AI does not remove the need for test engineering; it changes where assumptions must be checked.

  • False alarms: a harmless operating change is flagged as a defect.
  • Missed faults: a rare failure is absent or underrepresented in training data.
  • Sensor or fixture faults: instrumentation problems are misclassified as product problems.
  • Distribution shift: a model trained on one station, operator, product revision or environment performs poorly elsewhere.
  • Model drift: normal behavior changes over time and invalidates old thresholds or features.
  • Imbalanced labels: abundant “pass” data overwhelms a small set of confirmed failures.
  • Unclear explanations: engineers cannot determine why an alarm occurred or whether it is safe to ignore.

Before deployment, teams should define acceptable error rates, latency and escalation behavior; compare the model with a conventional baseline; validate it on representative held-out data; pilot it with human review; and monitor performance after release. A rollback path is essential when a model begins generating unexplained alarms or misses known conditions.

What engineers can do now

  1. Choose one measurable use case. Examples include reducing diagnosis time or screening a narrowly defined failure mode.
  2. Document the existing baseline. Record current test time, alarm rate, escape rate and operator workload before claiming improvement.
  3. Inventory and contextualize data. Add identifiers, configuration, calibration and environmental metadata where they are missing.
  4. Set acceptance limits. Specify allowable false alarms, missed faults, response time and data residency requirements.
  5. Validate offline first. Use representative historical data, including station and environmental variation, and keep test labels traceable.
  6. Pilot with human oversight. Treat model output as decision support until repeatability and safety are demonstrated.
  7. Monitor and version the system. Track data drift, model versions, threshold changes and operational impact.
  8. Expand only after repeatable value. A successful pilot should justify the additional integration, security and maintenance work.

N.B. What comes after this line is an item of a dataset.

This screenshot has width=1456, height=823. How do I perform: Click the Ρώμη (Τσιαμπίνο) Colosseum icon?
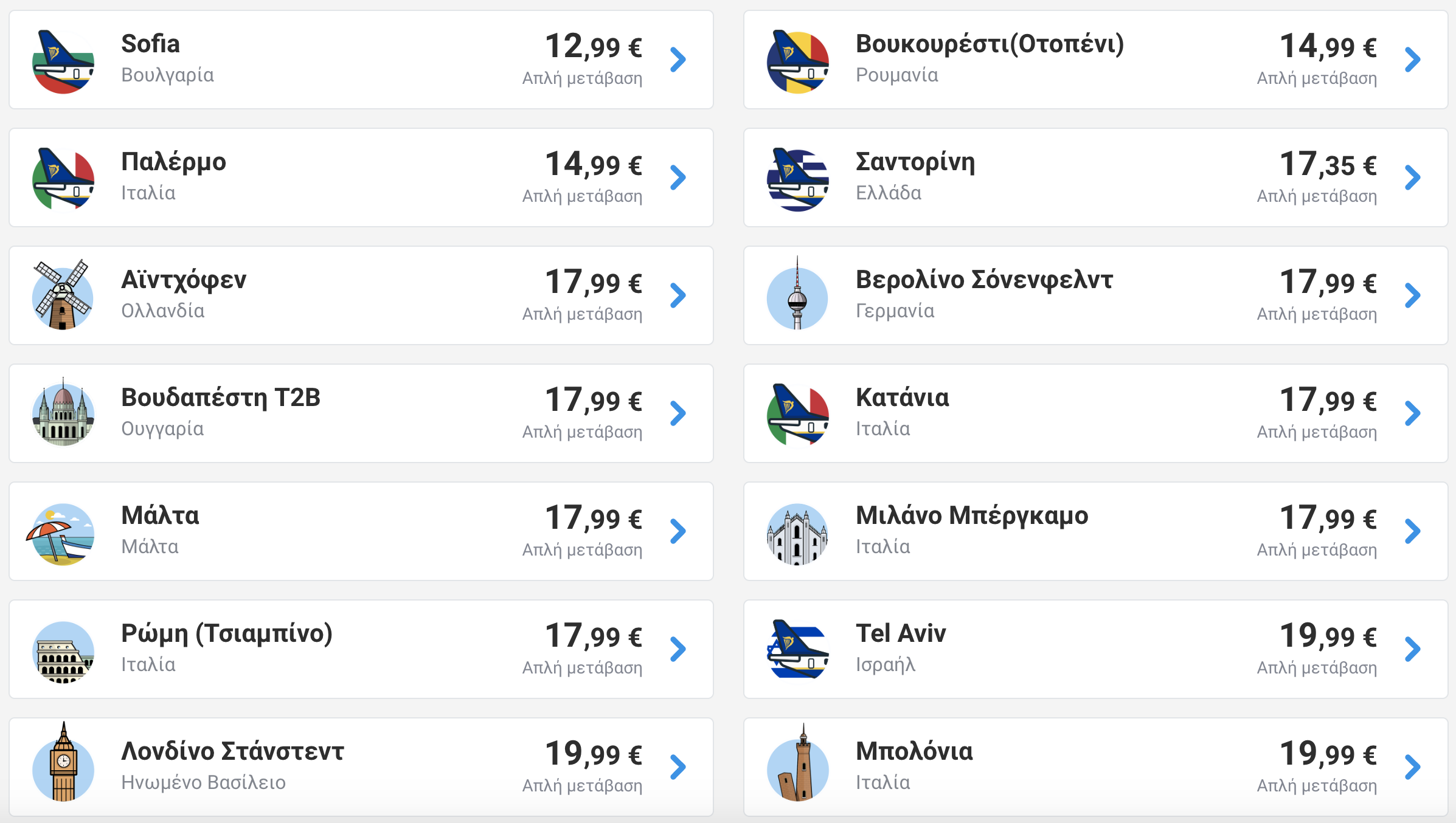pyautogui.click(x=63, y=652)
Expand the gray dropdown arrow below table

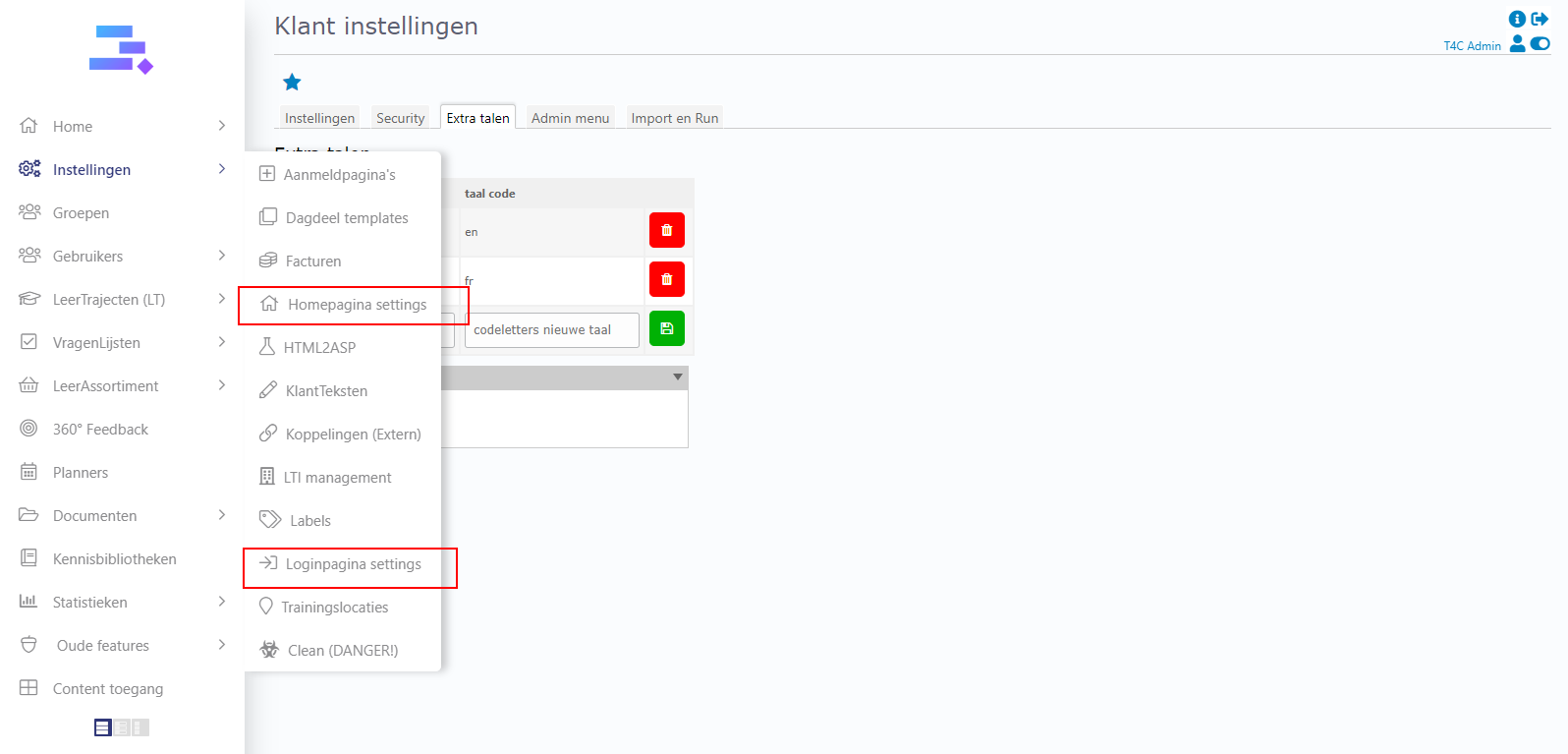[677, 377]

This approach reflects the practical meaning of Schultz’s reported advice to embrace AI, prepare the data and remain open to major changes: enthusiasm is useful only when paired with evidence, governance and engineering discipline.

What the interview does—and does not—establish

The article supports a clear strategic message: AI is being considered alongside established test-and-measurement methods, FPGAs and increasingly GPUs; contextualized data and security are central concerns; and engineers should prepare for changes in how systems acquire and interpret measurements.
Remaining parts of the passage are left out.